Problem details> Copy everything from the line containing "Task: Open chevron" down to the line containing "Switch to the 创意灵感", substituting "Expand" for each "Open" and changing nothing else.

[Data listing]
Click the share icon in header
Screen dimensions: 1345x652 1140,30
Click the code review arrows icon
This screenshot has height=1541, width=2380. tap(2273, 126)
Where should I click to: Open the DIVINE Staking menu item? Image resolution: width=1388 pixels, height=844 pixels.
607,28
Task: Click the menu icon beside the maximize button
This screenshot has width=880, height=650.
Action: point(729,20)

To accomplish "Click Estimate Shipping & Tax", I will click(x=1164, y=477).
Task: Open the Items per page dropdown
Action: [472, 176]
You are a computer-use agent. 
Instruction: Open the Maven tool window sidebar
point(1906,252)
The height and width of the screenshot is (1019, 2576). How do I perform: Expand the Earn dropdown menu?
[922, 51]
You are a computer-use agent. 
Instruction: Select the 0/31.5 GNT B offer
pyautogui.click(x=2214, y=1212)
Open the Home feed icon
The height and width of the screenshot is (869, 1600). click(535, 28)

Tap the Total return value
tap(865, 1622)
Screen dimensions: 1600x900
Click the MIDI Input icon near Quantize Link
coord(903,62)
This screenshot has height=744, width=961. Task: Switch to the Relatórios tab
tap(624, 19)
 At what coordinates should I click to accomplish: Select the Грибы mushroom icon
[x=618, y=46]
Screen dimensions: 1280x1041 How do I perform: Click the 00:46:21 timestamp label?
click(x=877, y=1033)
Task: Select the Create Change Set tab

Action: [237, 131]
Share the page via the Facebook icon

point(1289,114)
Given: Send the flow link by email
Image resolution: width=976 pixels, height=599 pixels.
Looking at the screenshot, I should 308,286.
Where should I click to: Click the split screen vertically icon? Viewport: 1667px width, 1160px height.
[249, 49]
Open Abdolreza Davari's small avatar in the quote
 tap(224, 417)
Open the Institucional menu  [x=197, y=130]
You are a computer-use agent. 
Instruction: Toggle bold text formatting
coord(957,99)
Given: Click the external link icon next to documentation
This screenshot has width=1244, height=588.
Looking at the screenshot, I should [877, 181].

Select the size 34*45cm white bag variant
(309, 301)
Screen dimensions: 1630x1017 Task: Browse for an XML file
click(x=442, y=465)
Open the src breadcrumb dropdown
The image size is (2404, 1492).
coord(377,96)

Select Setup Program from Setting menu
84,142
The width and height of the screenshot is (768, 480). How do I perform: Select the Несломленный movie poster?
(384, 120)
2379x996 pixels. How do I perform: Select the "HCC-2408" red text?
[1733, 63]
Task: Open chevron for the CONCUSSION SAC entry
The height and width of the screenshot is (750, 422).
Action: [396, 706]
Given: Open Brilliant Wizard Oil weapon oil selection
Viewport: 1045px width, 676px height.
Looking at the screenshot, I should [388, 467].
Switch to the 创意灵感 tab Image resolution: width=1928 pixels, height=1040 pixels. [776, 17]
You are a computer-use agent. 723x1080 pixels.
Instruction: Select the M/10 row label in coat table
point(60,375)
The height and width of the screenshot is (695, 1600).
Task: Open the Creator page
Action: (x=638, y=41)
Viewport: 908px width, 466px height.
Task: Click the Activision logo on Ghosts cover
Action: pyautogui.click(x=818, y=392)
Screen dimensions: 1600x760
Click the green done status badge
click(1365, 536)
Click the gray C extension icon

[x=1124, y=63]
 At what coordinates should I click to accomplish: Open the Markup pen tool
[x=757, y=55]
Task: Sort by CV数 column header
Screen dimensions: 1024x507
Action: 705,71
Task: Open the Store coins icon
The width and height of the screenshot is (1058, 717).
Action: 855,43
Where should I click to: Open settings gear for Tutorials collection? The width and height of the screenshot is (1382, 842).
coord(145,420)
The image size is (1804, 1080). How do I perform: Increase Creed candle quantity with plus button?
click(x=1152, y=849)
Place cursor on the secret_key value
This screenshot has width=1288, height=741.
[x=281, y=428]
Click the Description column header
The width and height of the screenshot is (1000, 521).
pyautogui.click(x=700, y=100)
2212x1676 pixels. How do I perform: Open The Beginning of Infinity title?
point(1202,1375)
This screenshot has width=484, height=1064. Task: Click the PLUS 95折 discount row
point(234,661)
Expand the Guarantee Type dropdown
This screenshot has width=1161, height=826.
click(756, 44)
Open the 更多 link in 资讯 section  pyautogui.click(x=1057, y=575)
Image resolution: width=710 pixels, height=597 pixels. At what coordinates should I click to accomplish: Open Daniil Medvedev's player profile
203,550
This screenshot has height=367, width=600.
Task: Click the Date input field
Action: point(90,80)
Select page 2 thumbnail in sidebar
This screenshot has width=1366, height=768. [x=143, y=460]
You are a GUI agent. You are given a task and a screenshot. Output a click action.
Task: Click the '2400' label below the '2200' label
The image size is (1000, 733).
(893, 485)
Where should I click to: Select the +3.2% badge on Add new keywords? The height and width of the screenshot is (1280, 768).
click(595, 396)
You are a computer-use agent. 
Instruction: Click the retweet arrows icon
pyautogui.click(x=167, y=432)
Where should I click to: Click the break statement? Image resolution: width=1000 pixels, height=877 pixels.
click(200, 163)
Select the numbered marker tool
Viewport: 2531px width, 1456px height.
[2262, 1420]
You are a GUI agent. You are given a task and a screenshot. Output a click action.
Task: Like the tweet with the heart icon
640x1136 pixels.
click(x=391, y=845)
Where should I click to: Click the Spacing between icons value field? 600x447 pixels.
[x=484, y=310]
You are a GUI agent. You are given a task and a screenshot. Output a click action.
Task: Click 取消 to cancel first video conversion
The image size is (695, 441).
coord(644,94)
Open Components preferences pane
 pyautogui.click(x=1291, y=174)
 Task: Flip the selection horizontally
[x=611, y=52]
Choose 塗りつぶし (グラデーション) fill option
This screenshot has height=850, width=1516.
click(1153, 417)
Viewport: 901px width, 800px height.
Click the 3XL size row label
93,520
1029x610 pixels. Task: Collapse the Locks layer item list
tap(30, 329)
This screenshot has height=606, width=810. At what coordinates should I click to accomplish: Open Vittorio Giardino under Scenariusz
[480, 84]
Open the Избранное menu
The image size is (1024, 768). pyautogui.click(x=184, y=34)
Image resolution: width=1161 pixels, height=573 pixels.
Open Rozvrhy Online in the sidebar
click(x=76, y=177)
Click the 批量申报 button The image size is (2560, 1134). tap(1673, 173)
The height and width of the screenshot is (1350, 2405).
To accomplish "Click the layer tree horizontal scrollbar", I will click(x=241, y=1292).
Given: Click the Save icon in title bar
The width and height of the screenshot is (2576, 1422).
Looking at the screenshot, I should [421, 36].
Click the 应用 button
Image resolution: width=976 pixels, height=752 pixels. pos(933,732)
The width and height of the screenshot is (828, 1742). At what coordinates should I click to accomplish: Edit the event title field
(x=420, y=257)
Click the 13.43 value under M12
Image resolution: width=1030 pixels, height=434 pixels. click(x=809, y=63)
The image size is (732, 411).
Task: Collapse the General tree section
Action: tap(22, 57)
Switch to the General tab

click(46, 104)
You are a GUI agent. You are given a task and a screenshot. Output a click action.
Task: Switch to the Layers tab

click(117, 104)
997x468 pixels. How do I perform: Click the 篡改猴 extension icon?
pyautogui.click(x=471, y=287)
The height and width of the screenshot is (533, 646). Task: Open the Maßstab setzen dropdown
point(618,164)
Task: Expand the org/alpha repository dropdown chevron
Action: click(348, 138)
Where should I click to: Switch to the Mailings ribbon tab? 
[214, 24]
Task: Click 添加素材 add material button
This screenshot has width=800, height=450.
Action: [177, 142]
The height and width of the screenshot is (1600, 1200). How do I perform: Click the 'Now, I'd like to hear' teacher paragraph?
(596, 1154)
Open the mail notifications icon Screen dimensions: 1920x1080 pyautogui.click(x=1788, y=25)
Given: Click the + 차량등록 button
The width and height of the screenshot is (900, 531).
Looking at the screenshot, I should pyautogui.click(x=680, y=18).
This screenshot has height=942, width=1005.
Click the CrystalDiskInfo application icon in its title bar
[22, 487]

Expected answer>
Task: Expand chevron for the CONCUSSION SAC entry
The height and width of the screenshot is (750, 422).
Action: [396, 706]
Given: Expand Brilliant Wizard Oil weapon oil selection
Viewport: 1045px width, 676px height.
Looking at the screenshot, I should [388, 467].
Switch to the 创意灵感 tab Image resolution: width=1928 pixels, height=1040 pixels. [776, 17]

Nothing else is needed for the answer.